*PROBLEM:* In the data below, find the line that contains "This screenshot has height=540, width=1200." and the line that contains "Given: Click the Matched sum field". Copy both, plus every line between them, exactly.

*SOURCE RECORDS:*
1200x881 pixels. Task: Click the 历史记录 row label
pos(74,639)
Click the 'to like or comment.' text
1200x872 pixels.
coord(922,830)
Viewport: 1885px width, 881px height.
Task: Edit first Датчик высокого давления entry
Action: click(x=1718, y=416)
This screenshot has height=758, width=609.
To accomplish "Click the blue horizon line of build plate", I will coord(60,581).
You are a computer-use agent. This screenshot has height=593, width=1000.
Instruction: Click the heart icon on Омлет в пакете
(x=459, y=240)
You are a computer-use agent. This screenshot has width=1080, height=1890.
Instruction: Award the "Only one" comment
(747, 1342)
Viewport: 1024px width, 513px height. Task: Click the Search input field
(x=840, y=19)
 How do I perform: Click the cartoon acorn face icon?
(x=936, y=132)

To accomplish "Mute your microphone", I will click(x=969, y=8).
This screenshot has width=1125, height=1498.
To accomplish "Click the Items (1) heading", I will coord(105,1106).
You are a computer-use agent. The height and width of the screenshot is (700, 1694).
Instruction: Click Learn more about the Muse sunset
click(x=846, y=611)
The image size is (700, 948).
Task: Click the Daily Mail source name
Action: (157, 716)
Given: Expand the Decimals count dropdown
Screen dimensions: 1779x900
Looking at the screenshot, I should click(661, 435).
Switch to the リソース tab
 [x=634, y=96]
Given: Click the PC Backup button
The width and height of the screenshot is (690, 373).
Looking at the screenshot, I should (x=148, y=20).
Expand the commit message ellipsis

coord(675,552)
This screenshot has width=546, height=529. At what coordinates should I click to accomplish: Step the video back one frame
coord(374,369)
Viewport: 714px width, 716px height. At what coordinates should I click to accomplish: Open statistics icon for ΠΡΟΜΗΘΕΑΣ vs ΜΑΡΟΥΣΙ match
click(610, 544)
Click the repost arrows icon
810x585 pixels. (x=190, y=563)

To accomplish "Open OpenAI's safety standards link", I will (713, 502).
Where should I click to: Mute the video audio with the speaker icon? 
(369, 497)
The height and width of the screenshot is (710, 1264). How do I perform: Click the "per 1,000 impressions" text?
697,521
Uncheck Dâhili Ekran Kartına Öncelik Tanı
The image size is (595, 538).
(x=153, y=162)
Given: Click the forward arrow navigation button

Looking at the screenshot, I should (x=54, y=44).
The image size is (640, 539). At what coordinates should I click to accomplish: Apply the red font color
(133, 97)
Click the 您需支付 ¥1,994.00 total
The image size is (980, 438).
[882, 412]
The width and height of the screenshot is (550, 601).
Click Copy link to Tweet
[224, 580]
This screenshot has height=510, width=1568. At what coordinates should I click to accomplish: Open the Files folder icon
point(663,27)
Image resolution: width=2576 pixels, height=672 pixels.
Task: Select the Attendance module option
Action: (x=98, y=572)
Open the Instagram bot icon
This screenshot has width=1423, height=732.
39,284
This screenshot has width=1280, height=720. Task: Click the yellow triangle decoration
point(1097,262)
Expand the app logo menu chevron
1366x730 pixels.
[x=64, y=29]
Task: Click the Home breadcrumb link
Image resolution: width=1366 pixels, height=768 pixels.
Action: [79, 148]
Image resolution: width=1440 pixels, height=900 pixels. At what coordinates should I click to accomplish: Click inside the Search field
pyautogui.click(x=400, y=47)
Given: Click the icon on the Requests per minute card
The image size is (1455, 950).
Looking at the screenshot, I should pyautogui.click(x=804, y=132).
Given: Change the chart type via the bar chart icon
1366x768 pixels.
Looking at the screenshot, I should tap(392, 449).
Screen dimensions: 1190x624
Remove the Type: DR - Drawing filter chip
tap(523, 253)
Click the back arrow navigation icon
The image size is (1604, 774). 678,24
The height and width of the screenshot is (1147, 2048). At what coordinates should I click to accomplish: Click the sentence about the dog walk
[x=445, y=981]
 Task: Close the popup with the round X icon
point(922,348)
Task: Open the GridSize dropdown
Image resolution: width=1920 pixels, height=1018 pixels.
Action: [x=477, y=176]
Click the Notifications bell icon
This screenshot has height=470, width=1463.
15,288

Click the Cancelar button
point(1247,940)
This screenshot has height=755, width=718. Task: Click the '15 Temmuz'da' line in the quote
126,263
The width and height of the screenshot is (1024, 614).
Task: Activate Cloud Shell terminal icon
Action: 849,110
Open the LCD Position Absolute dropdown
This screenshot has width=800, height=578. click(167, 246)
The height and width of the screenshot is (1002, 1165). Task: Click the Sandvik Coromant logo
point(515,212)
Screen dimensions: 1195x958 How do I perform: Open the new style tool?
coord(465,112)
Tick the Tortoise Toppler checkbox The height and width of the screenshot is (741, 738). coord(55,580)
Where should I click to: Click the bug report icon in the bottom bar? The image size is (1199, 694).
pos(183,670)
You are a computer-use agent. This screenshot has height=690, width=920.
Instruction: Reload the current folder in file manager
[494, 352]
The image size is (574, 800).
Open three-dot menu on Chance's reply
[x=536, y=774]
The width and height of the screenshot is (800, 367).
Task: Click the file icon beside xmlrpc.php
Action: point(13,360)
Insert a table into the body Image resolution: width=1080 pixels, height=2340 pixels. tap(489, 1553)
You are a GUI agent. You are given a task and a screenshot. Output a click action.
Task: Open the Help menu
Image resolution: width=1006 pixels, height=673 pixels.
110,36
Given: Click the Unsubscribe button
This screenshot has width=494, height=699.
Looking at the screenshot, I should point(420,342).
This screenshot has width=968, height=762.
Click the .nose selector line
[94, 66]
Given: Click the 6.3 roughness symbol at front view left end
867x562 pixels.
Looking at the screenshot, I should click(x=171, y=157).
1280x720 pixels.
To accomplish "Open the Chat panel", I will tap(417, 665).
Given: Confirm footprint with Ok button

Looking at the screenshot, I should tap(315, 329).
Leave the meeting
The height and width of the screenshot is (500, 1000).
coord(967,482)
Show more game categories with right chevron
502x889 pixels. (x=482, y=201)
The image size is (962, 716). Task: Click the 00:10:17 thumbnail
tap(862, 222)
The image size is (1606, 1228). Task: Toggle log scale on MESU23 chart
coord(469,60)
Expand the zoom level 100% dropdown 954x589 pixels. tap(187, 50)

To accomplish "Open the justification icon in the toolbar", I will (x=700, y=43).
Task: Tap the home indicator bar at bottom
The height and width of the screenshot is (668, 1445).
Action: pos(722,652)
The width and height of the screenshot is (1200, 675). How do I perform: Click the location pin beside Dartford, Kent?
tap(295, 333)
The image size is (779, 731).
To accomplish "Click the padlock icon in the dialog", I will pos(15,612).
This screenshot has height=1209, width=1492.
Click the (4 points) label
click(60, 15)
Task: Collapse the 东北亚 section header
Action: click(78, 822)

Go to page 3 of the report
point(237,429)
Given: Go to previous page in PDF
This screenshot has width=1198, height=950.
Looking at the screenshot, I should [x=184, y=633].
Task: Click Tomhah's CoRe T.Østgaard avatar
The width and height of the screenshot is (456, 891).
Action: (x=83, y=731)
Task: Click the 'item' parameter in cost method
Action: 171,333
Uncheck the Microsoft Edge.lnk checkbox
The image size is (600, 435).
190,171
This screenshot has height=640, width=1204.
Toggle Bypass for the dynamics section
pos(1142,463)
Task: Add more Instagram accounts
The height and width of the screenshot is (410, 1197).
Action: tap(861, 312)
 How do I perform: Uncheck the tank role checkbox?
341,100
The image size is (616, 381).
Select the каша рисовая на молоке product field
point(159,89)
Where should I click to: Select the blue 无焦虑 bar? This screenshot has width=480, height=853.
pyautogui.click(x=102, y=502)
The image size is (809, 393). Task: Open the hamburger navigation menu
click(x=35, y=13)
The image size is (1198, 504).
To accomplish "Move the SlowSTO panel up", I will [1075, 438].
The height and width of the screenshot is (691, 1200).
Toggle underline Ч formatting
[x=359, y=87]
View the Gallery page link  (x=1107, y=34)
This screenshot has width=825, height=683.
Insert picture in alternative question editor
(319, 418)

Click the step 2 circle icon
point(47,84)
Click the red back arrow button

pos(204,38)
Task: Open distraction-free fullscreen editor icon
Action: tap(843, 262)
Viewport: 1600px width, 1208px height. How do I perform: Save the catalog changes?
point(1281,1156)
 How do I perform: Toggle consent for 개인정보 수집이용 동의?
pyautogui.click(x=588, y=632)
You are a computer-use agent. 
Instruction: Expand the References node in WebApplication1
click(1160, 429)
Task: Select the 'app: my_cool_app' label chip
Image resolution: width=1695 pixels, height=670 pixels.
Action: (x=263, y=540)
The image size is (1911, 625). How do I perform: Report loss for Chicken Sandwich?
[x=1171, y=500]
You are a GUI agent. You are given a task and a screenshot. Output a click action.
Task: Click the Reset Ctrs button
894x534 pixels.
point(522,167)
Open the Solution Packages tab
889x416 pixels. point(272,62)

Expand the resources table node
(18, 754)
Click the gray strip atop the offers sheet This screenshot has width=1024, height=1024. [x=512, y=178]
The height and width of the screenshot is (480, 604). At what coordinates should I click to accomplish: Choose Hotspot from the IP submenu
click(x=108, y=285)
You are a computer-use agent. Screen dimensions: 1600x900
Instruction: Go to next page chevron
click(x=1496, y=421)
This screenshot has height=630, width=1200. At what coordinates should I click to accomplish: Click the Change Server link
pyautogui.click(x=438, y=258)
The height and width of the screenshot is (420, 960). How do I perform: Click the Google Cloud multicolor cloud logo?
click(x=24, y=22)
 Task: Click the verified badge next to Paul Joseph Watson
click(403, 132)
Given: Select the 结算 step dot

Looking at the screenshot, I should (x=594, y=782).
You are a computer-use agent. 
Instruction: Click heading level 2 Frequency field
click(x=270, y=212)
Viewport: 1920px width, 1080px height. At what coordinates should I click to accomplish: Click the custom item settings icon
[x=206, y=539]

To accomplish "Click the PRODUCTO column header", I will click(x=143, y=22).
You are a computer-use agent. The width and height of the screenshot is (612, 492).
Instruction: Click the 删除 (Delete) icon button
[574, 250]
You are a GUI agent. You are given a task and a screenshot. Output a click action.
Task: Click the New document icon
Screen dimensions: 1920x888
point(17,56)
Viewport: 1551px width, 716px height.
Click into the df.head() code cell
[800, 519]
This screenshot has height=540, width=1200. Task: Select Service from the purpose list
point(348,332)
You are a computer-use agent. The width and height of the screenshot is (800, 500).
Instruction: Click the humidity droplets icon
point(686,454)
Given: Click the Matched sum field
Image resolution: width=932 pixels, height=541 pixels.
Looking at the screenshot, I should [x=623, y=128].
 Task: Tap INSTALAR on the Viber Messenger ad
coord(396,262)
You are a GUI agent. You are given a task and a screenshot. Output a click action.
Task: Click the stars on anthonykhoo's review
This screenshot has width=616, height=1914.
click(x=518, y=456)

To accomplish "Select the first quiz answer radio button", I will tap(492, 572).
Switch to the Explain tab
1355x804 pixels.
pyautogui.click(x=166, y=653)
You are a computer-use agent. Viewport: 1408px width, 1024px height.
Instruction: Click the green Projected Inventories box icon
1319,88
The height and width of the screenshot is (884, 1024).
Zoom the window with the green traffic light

*COMPLETED TASK:*
This screenshot has height=540, width=1200. Task: Select Service from the purpose list
point(348,332)
You are a computer-use agent. The width and height of the screenshot is (800, 500).
Instruction: Click the humidity droplets icon
point(686,454)
Given: Click the Matched sum field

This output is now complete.